The expression $${\left(-1\right)}^{78}$$ means that we need to multiply the number -1 by itself 78 times. It is a shorthand way of writing $$(-1) \times (-1) \times (-1) \times \dots \times (-1)$$ (78 times).

**step2** Observing the pattern of powers of -1

Let's look at what happens when we multiply -1 by itself a few times:
If we multiply -1 by itself 1 time: $${\left(-1\right)}^{1} = -1$$
If we multiply -1 by itself 2 times: $${\left(-1\right)}^{2} = (-1) \times (-1) = 1$$
If we multiply -1 by itself 3 times: $${\left(-1\right)}^{3} = (-1) \times (-1) \times (-1) = 1 \times (-1) = -1$$
If we multiply -1 by itself 4 times: $${\left(-1\right)}^{4} = (-1) \times (-1) \times (-1) \times (-1) = 1 \times 1 = 1$$
We can see a pattern here: when the exponent is an odd number (like 1 or 3), the result is -1. When the exponent is an even number (like 2 or 4), the result is 1.

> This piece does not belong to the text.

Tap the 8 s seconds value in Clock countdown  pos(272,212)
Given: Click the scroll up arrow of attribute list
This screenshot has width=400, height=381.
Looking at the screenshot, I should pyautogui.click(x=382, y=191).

**step3** Identifying if the exponent is even or odd

The exponent in our problem is 78. To determine if 78 is an even or odd number, we check if it can be divided by 2 without a remainder.
78 divided by 2 is 39, with no remainder ($$78 \div 2 = 39$$). Therefore, 78 is an even number.

**step4** Applying the pattern to find the result

Since the exponent, 78, is an even number, based on the pattern we observed in Step 2, the result of $${\left(-1\right)}^{78}$$ will be 1.